A Positive Attitude
It is definitely true that we are responsible for our own happiness and well being. If things aren’t going as they should, then we should do something to fix it. Thinking that other people will fix our problems is simply folly.
At the same time, thinking that we can improve ourselves and succeed without others is equally foolish. We are deeply interconnected, a truth underscored by a toaster.
He Who Smelt It
Designer Thomas Thawaites decided to conduct an experiment. He wanted to see how difficult it would be to make a toaster entirely from scratch. Not only would this mean assembling it, but building the parts and obtaining the raw materials which he narrowed down to steel, mica, plastic, copper, and nickel.
To see what it would take, he purchased the cheapest toaster he could find. When he took it apart, he found 400 parts made up of over 100 different materials. In order to complete the project, he would have to make a few concessions, such as using only those materials he specified.

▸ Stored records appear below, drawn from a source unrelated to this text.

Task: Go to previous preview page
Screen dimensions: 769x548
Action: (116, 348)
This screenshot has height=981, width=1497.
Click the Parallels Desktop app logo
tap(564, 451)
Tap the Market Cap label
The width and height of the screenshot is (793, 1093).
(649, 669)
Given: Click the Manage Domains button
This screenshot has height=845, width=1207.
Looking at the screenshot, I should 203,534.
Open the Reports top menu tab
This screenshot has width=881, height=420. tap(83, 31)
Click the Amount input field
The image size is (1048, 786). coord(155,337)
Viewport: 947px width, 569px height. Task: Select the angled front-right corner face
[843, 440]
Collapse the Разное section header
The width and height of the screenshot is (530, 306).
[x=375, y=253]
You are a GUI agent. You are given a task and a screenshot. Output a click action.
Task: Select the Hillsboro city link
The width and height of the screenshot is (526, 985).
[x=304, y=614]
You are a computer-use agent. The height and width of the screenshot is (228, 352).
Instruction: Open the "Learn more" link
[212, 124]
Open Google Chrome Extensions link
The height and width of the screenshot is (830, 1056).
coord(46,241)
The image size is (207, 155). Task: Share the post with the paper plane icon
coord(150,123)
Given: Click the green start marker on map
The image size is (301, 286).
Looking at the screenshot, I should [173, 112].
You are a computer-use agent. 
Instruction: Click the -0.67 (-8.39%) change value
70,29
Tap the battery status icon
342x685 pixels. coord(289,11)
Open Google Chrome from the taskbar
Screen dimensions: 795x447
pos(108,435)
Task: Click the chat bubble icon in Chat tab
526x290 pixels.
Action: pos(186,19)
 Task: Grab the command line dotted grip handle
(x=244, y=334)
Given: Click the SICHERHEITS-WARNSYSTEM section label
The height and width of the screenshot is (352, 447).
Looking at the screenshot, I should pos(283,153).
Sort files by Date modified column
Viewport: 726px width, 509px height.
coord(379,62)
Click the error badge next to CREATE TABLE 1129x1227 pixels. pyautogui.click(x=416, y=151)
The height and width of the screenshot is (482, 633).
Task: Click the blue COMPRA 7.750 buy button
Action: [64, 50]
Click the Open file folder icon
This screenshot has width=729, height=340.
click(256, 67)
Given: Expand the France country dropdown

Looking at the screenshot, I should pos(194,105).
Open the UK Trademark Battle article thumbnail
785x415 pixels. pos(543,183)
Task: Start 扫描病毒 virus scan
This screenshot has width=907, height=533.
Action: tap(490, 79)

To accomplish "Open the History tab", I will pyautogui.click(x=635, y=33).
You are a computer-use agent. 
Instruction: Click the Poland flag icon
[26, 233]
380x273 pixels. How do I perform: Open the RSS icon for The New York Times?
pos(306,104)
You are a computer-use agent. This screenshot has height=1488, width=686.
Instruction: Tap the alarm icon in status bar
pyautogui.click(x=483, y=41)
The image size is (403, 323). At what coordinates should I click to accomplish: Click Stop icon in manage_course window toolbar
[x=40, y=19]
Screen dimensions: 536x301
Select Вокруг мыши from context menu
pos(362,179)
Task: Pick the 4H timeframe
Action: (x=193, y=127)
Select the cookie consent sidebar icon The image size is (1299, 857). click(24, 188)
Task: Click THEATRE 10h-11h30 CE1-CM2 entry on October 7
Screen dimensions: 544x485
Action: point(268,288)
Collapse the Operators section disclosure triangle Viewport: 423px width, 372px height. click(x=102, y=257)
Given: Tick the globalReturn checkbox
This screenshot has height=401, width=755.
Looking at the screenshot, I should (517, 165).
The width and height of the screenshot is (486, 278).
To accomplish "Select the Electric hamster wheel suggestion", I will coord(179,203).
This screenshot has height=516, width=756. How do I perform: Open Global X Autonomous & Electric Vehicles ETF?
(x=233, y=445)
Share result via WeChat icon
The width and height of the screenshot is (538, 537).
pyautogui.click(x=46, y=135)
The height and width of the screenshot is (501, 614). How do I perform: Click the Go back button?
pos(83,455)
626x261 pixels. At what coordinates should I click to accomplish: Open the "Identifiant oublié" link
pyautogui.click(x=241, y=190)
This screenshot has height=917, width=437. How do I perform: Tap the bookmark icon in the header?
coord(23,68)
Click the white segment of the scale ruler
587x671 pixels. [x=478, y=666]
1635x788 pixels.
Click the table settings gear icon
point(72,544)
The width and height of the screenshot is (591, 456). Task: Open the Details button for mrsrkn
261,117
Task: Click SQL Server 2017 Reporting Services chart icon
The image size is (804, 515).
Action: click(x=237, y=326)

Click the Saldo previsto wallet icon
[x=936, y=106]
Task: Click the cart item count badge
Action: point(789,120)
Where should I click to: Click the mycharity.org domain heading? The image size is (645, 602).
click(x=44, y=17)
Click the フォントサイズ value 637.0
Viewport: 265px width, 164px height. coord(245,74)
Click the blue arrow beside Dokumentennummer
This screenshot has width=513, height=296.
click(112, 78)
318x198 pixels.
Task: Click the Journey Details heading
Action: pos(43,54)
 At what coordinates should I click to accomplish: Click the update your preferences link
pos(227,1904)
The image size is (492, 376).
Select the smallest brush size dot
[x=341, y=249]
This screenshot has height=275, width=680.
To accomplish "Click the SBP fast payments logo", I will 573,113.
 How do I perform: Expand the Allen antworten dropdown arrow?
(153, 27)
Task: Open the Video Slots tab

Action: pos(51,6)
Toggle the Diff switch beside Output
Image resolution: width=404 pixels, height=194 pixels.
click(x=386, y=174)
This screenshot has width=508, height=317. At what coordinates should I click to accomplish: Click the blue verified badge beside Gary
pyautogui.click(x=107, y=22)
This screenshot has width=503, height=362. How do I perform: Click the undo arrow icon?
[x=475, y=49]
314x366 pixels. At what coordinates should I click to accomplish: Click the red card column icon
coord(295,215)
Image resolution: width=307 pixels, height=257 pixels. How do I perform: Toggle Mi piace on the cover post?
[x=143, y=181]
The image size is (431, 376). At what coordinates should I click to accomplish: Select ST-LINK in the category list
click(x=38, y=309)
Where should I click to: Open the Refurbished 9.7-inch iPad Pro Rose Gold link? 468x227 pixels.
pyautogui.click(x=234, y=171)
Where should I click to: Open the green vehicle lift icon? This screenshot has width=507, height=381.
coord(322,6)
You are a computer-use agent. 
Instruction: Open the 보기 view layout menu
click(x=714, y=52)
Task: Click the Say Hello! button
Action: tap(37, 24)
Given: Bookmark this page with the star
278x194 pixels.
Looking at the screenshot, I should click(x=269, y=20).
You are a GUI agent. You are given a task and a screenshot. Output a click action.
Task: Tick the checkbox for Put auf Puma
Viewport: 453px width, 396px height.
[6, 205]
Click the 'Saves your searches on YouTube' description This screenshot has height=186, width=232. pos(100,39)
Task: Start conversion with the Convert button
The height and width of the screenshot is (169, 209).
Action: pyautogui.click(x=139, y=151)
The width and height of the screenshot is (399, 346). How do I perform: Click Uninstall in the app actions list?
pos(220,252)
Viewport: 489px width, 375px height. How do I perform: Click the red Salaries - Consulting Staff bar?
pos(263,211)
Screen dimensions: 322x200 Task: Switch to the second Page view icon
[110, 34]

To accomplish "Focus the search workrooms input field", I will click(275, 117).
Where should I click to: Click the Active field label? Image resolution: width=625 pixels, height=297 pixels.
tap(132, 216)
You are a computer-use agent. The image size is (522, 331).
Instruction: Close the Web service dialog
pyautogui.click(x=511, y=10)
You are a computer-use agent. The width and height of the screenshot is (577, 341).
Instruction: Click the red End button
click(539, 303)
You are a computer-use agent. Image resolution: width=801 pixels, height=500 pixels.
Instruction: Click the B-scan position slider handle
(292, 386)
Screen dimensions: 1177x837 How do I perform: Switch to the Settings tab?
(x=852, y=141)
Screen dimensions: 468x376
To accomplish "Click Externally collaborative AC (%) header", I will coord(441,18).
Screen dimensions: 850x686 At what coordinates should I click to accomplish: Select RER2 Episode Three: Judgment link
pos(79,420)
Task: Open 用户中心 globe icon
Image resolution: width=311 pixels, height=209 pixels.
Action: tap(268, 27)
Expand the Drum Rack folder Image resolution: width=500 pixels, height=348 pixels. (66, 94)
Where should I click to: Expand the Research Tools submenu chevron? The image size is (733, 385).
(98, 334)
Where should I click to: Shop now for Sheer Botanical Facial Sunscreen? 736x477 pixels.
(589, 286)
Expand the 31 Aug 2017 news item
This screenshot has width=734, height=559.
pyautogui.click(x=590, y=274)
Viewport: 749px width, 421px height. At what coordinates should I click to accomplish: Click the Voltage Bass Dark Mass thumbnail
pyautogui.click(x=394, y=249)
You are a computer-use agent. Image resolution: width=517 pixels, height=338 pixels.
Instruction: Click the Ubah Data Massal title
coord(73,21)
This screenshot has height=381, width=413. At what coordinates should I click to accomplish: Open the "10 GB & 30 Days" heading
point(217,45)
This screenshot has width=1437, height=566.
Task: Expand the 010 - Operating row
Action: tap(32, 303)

The project was vast. For instance, to obtain the iron he found a shuttered iron mine, mined his own ore, smelted it, and proceeded to try to do similar processes with other minerals, shape them, and do all the necessary work of building the electrical components, chassis and moving parts. It wasn’t easy, and in the end, he ended up with this:
Our Need for Each Other
The Toast Project highlights our need for each other. Despite what we might want to believe, we are entirely, and almost irrevocably dependent on each other.
Even if we went to live in a secluded cabin in the woods and obtained our own food, wouldn’t we use tools and other gear someone else made? Or clothes someone else sewed? Or fabrics someone else stitched together? Or materials for all these someone else obtained?
We can try to hide from it, but the truth is we are connected. The more we embrace that, the better off we will be. Be kind to those around you. Be considerate to strangers. Accept help and give it freely.
We all need each other and the more we focus on making the world better for others, the more we make it better for ourselves.